Exercise: Please count how many lines in the items below contain the string "icon", treating uppercase and lowercase as different, and reply with only that number.
╭─ Extracted entries
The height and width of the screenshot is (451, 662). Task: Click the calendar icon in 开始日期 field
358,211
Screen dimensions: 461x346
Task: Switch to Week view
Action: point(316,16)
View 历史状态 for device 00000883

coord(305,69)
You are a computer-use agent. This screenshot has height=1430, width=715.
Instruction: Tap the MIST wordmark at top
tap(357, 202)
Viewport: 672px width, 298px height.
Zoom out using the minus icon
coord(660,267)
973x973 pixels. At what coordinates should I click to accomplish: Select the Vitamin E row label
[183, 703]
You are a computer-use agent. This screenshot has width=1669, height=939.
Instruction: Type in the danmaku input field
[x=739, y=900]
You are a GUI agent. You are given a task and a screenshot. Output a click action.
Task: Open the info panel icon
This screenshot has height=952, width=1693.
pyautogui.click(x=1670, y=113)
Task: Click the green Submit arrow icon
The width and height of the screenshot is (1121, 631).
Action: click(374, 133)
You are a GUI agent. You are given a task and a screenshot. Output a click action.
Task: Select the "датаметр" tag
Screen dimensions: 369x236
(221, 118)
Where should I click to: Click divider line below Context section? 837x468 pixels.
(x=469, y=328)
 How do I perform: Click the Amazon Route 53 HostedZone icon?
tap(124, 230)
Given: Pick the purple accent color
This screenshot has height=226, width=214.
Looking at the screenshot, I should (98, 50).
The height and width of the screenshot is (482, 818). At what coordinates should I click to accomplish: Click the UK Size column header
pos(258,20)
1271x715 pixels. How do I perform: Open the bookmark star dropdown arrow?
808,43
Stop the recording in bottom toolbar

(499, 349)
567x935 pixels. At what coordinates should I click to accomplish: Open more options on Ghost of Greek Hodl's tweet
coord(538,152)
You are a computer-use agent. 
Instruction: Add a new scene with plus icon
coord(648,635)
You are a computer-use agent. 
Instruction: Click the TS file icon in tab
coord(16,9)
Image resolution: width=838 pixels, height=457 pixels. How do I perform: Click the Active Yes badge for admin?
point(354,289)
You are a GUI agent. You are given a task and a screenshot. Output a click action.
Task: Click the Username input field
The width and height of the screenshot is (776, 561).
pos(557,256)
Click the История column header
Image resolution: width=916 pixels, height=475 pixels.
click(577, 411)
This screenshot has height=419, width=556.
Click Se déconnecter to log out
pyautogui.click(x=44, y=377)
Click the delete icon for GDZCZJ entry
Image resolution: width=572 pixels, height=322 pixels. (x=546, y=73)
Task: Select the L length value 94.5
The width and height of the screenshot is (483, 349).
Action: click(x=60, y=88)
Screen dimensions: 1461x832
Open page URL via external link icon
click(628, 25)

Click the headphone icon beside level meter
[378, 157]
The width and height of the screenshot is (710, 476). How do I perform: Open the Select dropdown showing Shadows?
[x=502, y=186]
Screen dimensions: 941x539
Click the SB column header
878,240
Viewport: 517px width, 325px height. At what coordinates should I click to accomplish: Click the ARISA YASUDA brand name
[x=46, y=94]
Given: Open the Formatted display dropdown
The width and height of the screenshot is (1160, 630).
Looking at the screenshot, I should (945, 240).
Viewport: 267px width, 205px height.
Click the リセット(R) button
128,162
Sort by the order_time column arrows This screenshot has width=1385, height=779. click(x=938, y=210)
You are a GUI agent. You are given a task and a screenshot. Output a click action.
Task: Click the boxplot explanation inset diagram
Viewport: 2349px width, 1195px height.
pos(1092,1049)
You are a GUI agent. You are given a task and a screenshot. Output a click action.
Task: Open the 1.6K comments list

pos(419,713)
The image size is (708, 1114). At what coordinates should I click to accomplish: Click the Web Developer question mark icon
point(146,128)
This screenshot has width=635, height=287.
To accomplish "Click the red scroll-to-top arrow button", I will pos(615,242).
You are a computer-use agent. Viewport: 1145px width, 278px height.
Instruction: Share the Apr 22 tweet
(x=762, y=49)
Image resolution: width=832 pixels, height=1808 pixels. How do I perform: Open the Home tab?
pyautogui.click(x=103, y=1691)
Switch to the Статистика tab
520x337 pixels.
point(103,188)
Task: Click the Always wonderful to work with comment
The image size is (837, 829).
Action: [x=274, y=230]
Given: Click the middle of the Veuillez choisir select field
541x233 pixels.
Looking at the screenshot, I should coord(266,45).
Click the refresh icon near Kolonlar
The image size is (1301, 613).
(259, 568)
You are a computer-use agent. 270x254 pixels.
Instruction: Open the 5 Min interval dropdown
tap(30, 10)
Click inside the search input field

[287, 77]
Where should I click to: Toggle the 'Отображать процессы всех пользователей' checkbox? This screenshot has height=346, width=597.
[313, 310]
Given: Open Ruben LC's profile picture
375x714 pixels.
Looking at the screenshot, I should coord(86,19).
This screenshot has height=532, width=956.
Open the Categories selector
╰─
Response: 12